Scientists consider the BCS theory to be one of the most important contributions to theoretical physics since quantum mechanics began. Quantum mechanics is the field of physics that deals with the forces inside an atom and the motions of subatomic particles. The field originated in 1913 when Danish physicist Niels Bohr used the quantum theory to explain the motion of electrons in atoms. Bohr explained in terms of packets of energy called quanta how atoms absorb and radiate energy.
Cooper, Bardeen, and Schrieffer shared the 1972 Nobel Prize in physics “for their jointly developed theory of superconductivity, usually called the BCS theory.”
Superconductivity is used in the field of electromagnetics. Researchers have developed powerful superconducting magnets, which use much less electricity than ordinary electromagnets do. Superconducting magnets enable physicists to build more efficient particle accelerators, devices that speed up the movement of tiny bits of matter. These particles are either ions (electrically charged atoms) or electrically charged subatomic particles, objects that are smaller than an atom.

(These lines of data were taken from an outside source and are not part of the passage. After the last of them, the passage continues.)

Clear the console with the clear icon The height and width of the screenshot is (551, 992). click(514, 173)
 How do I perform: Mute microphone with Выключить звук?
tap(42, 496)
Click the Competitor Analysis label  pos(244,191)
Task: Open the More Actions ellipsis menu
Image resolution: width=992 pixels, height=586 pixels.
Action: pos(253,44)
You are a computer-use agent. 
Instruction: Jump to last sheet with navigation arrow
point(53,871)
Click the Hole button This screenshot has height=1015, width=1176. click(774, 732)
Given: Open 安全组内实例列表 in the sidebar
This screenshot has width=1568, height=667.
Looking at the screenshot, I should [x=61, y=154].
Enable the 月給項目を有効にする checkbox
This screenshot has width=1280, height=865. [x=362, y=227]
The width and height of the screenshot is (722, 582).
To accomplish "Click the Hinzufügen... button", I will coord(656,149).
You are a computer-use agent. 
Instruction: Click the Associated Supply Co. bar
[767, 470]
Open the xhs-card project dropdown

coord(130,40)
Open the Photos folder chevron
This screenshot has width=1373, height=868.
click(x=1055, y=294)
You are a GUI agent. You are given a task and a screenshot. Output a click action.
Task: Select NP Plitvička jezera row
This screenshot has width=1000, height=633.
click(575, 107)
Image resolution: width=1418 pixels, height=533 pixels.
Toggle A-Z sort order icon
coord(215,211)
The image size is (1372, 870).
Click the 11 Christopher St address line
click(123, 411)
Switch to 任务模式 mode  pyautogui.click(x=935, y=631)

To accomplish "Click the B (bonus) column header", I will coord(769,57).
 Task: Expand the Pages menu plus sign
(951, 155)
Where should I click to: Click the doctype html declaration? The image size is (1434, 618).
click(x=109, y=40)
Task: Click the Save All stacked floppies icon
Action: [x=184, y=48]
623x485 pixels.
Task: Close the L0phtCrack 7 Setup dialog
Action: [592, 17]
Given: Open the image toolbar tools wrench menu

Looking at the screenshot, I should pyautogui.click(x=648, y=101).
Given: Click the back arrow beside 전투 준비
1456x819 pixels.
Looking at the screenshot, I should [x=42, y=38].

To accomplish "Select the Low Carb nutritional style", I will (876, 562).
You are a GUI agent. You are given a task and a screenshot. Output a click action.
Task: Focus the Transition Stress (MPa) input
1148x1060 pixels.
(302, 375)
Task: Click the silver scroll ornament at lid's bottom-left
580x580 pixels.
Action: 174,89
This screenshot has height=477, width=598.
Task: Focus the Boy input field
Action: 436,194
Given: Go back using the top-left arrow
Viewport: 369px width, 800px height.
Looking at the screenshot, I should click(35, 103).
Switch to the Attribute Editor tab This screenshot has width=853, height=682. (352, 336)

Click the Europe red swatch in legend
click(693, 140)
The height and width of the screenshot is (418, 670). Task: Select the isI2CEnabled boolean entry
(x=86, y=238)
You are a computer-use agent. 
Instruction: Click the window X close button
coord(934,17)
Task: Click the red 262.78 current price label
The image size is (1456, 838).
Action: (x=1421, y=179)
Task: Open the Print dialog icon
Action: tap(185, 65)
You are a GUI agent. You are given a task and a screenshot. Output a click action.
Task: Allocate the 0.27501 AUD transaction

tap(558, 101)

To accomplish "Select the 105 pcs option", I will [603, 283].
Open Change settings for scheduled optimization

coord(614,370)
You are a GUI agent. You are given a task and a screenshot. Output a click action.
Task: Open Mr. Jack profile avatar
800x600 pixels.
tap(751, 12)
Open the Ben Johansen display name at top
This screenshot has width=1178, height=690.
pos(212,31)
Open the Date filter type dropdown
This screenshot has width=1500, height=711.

The particles travel through an accelerator in a narrow beam. In accelerating the beam, the machine increases the particles' energy of motion. Physicists use accelerators to discover and study subatomic particles and the forces that govern them.
In 1958, Cooper moved to Brown University in Providence, Rhode Island, where he held several professorships. He made the unusual move of taking up research in theoretical biology, studying the behavior of the nervous system and developing special types of computer circuits that mimic animal nervous systems. Much of his work has been aimed at developing a theory of the central nervous system. In 1978, he became director of the Center for Neural Science at Brown. The Center was founded in 1973 to study animal nervous systems and the human brain. Cooper and his colleagues work toward an understanding of memory and other brain functions, aiming to formulate a scientific model of how the human mind works.
In 1975, Cooper helped found Nestor, Inc., to develop computer software and hardware systems called neural networks, which attempt to imitate the networks of nerve cells in the brain and its behavioral processes. Scientists working with this form of artificial intelligence are involved with designing computer systems that apply neural modeling concepts to technological problems. Such a computer system is not programmed in the same way as a conventional computer, but instead is designed to learn by example to recognize complex patterns. Nestor became an industry leader in applying neuralnetwork systems to commercial and military applications. By 2001, Nestor had become involved in video-based monitoring systems and services for traffic safety.
With a colleague, Cooper developed a software system that could recognize and transform handwritten letters into typed characters. The International Business Machines Corporation (IBM) introduced the system in 1987.
In 1991, Cooper became the first director of Brown University's Institute for Brain and Neural Systems. The institute brings together mathematicians, psychologists, engineers, physicists, linguists, computer scientists, and biologists to study the workings of the brains and nervous systems of the higher animals, including human beings.
Cooper has been awarded seven honorary degrees. He is a member of the American Academy of Arts and Sciences, the American Physical Society, the National Academy of Sciences, the American Philosophical Society, and a sponsor of the Federation of American Scientists. In 1968, along with Schrieffer, he was awarded the Comstock Prize of the National Academy of Sciences.